Data for the task
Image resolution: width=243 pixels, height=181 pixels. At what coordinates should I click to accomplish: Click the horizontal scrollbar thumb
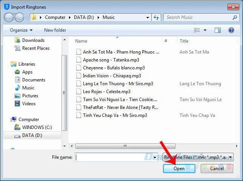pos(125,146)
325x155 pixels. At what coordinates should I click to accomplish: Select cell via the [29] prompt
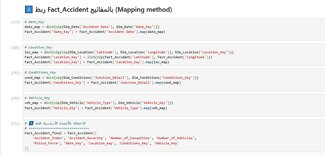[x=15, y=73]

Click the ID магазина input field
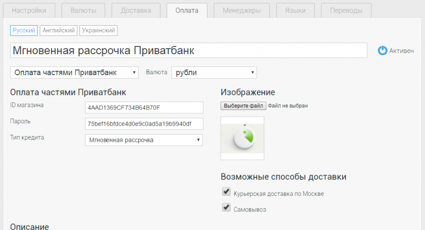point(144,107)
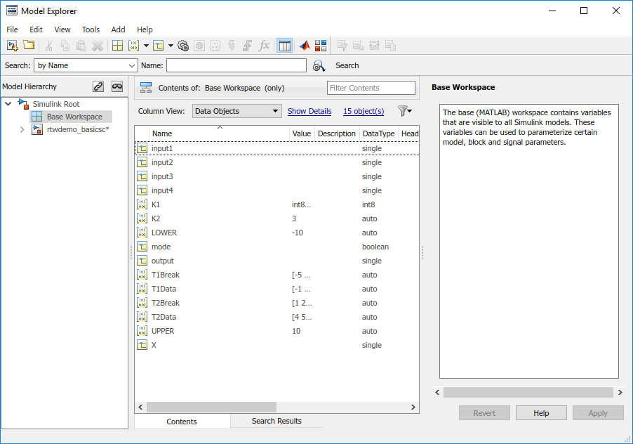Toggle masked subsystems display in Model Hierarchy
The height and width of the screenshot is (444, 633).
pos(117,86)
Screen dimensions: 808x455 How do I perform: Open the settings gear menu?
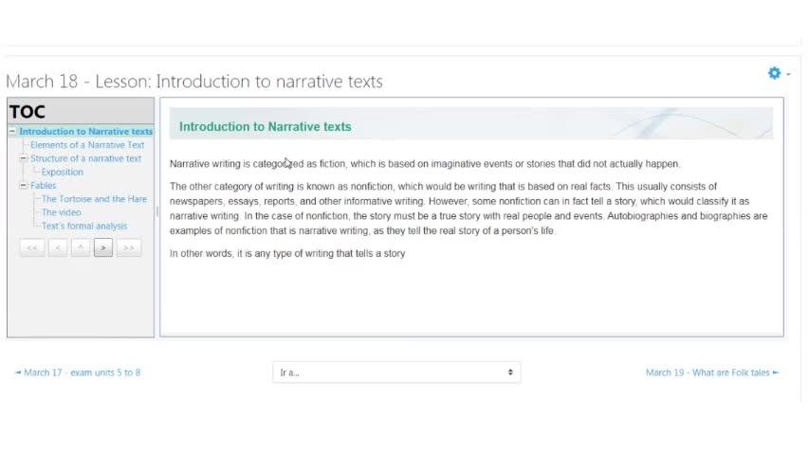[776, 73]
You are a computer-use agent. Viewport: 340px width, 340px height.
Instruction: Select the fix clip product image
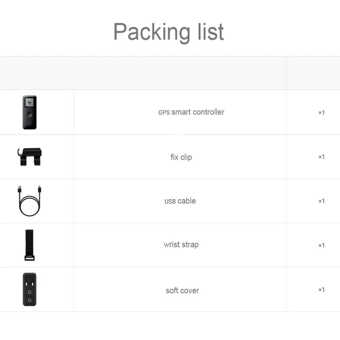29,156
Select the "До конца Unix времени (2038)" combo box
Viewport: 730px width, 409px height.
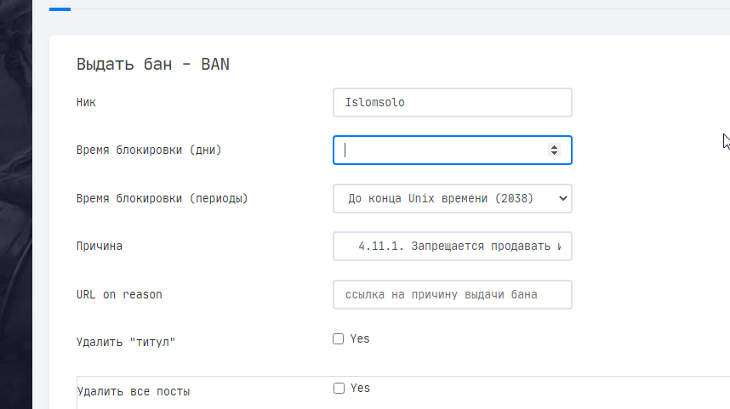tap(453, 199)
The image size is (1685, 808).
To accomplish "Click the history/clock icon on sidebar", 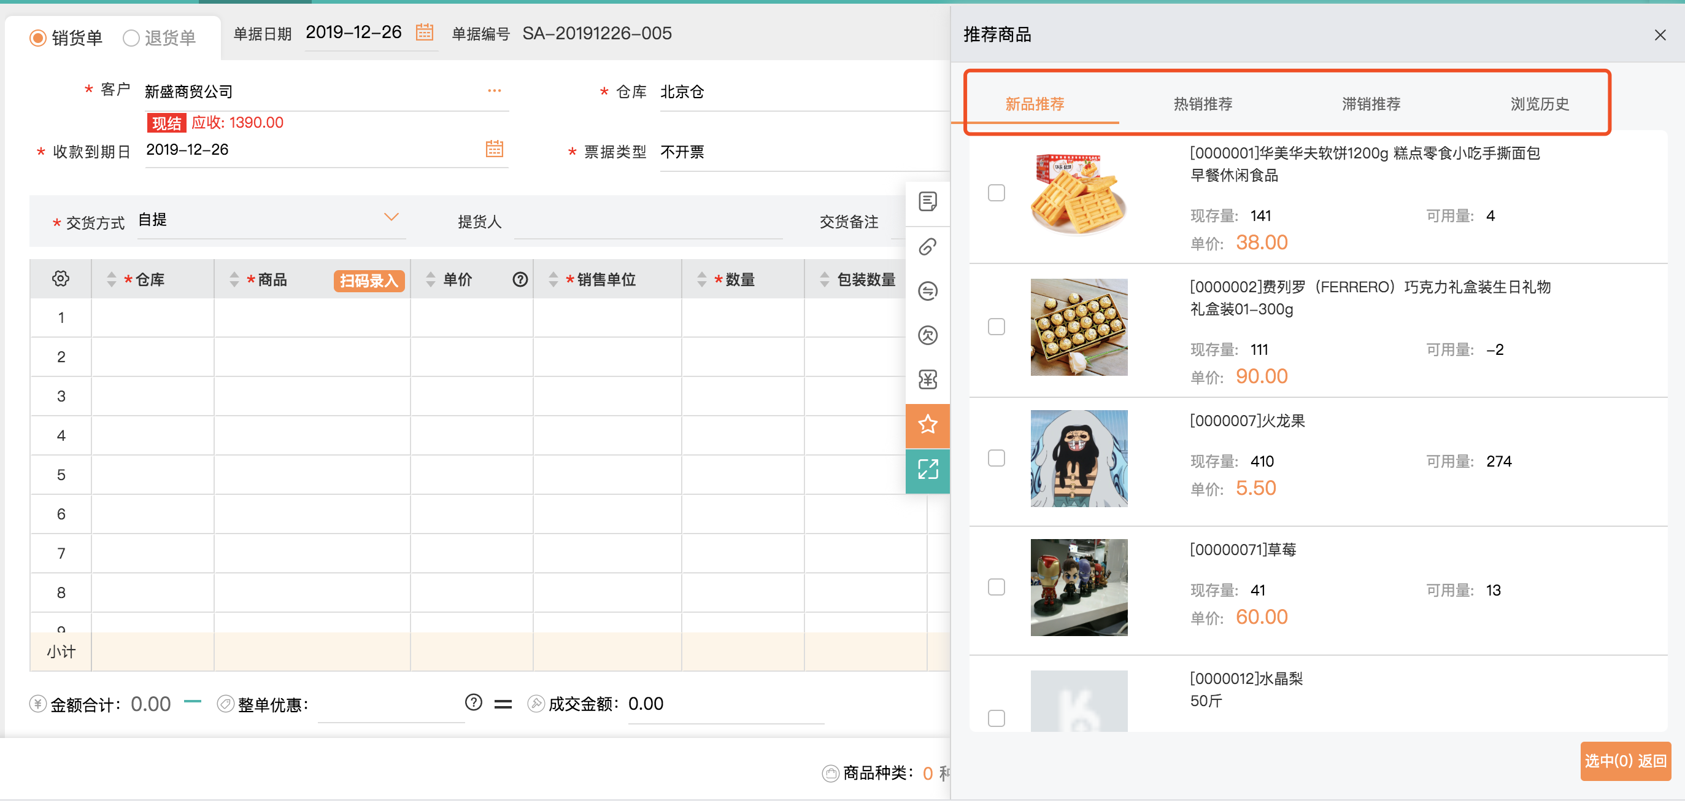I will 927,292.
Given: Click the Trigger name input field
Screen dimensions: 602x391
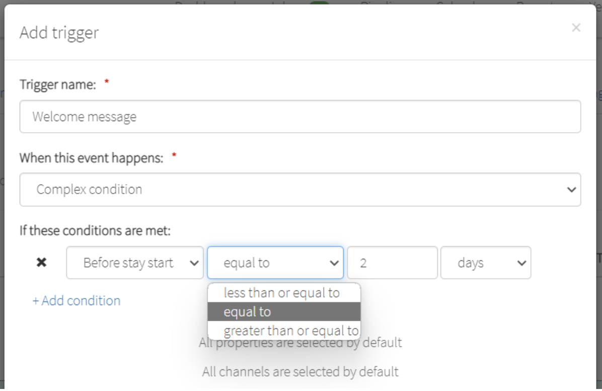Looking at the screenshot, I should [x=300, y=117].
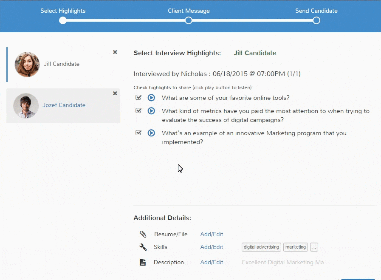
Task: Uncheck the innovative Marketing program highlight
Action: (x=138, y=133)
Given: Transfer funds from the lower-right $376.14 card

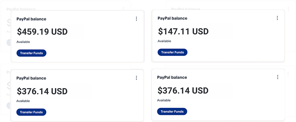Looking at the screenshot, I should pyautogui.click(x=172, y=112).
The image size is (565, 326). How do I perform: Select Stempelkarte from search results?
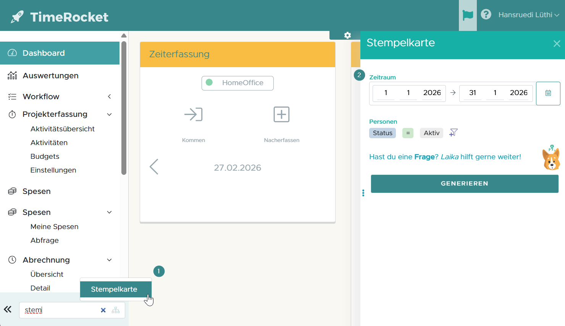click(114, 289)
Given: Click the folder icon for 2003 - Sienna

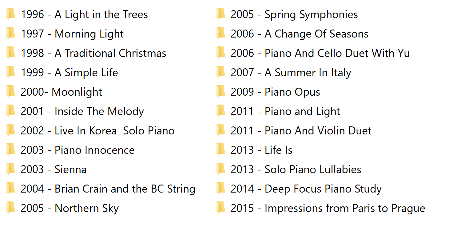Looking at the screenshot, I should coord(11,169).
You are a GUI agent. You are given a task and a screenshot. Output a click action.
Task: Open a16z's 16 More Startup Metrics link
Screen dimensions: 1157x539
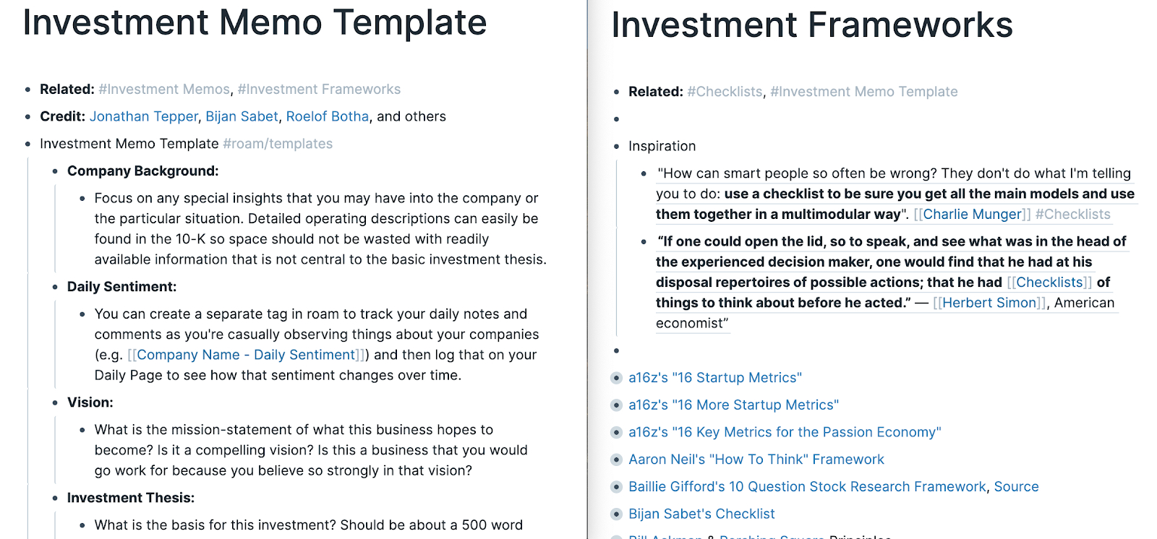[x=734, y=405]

Assigned task
The answer is a bare number: how many lines of the records contain the string "agent"?

Answer area
2